- _Extract to read_
════

Pyspark Count includes Nulls

Question

Running a simple example -

dept = [("Finance",10),("Marketing",None),("Sales",30),("IT",40)] deptColumns = ["dept_name","dept_id"] rdd = sc.parallelize(dept) df = rdd.toDF(deptColumns) df.show(truncate=False) print('count the dept_id, should be 3') print('count: ' + str(df.select(F.col("dept_id")).count()))

We get the following output -

+---------+-------+ |dept_name|dept_id| +---------+-------+ |Finance |10 | |Marketing|null | |Sales |30 | |IT |40 | +---------+-------+ count the dept_id, should be 3 count: 4

I'm running on databricks and this is my stack - Spark 3.0.1 scala 2.12, DBR 7.3 LTS

Thanks for any help!!

════

- _What to do_
Copy out the stretch of the PySpark counting thread from "We get the following" through "for any help!!" without any changes.

- _Data excerpts_
════

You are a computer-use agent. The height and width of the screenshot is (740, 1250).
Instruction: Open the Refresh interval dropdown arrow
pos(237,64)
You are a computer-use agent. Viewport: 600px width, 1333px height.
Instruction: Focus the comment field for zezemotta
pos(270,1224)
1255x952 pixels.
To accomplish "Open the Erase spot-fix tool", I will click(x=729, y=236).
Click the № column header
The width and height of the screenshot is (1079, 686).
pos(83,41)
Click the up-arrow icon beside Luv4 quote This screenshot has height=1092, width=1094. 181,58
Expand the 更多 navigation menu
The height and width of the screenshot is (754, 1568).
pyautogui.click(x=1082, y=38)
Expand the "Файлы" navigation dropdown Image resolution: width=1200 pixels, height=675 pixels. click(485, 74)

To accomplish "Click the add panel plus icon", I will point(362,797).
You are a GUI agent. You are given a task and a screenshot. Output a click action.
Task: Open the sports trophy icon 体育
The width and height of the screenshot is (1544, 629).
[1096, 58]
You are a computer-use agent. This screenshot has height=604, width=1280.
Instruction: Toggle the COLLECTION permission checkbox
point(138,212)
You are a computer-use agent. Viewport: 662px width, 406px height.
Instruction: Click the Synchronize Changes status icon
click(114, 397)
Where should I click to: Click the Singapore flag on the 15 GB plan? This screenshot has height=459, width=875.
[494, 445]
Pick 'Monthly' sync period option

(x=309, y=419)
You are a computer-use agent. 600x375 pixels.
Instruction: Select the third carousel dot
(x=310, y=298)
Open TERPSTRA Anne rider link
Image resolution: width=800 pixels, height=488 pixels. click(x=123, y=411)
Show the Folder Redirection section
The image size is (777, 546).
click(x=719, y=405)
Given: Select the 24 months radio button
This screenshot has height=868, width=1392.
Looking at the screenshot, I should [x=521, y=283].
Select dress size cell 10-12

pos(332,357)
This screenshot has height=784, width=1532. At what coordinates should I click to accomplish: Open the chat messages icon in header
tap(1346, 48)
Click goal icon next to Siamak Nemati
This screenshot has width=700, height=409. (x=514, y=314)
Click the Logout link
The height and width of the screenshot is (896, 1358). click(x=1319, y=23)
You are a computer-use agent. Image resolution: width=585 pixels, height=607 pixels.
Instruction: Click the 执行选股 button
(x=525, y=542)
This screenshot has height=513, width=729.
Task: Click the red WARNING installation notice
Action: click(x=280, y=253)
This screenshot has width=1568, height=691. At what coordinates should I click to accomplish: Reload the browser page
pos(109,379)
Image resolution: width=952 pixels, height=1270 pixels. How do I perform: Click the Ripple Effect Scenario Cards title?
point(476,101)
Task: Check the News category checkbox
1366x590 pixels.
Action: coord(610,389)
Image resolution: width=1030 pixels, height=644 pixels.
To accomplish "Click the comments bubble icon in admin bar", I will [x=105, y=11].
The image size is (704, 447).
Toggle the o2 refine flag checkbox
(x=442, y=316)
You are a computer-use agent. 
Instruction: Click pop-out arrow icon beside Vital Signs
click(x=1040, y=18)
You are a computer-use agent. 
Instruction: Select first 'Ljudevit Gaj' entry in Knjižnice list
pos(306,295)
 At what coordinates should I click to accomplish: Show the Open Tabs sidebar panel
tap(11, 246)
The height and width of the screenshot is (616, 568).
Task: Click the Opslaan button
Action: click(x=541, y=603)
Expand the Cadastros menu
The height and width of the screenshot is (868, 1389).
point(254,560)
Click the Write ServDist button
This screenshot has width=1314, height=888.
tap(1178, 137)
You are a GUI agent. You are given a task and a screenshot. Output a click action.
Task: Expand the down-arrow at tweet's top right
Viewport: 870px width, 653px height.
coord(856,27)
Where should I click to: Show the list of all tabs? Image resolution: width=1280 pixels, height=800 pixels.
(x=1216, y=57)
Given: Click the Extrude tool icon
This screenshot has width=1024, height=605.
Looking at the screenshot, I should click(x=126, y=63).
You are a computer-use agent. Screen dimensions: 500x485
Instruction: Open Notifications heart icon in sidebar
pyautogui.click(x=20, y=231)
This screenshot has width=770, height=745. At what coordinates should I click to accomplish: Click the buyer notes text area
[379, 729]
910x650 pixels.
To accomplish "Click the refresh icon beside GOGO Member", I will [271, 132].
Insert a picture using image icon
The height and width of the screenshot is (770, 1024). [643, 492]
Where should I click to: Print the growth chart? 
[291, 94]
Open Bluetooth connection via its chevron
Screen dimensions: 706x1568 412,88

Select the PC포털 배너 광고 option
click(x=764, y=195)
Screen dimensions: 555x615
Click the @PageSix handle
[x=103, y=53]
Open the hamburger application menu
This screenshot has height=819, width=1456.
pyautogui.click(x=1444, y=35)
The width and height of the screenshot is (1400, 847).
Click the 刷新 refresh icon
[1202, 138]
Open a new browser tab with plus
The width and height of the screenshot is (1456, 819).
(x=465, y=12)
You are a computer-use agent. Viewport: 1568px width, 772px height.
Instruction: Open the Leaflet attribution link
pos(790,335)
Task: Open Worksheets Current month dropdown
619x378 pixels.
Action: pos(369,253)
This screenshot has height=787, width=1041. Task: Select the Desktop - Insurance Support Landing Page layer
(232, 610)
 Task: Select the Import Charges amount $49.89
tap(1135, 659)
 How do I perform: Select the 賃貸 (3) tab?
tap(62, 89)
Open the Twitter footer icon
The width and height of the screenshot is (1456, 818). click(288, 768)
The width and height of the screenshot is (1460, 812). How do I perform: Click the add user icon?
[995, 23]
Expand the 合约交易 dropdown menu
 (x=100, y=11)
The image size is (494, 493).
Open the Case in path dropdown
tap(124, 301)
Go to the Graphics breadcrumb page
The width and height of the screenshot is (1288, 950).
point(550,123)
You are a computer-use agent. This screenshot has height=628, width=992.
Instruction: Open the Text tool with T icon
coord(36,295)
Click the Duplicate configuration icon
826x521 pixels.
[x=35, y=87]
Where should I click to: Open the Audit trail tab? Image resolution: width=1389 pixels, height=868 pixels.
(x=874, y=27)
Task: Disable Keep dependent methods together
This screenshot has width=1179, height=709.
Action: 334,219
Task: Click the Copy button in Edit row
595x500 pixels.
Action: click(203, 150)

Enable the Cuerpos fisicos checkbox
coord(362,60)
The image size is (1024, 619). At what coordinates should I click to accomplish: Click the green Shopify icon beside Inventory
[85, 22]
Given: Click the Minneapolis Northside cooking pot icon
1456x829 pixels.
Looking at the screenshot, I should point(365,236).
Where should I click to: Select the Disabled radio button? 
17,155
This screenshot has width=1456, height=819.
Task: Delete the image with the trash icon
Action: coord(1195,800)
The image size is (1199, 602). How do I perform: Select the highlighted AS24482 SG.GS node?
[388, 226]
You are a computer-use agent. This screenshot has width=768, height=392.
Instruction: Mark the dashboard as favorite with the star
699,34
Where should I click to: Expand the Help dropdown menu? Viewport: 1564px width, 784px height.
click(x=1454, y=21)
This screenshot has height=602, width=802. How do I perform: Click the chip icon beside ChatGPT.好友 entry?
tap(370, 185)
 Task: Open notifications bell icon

════

- _Task result_
We get the following output -

+---------+-------+ |dept_name|dept_id| +---------+-------+ |Finance |10 | |Marketing|null | |Sales |30 | |IT |40 | +---------+-------+ count the dept_id, should be 3 count: 4

I'm running on databricks and this is my stack - Spark 3.0.1 scala 2.12, DBR 7.3 LTS

Thanks for any help!!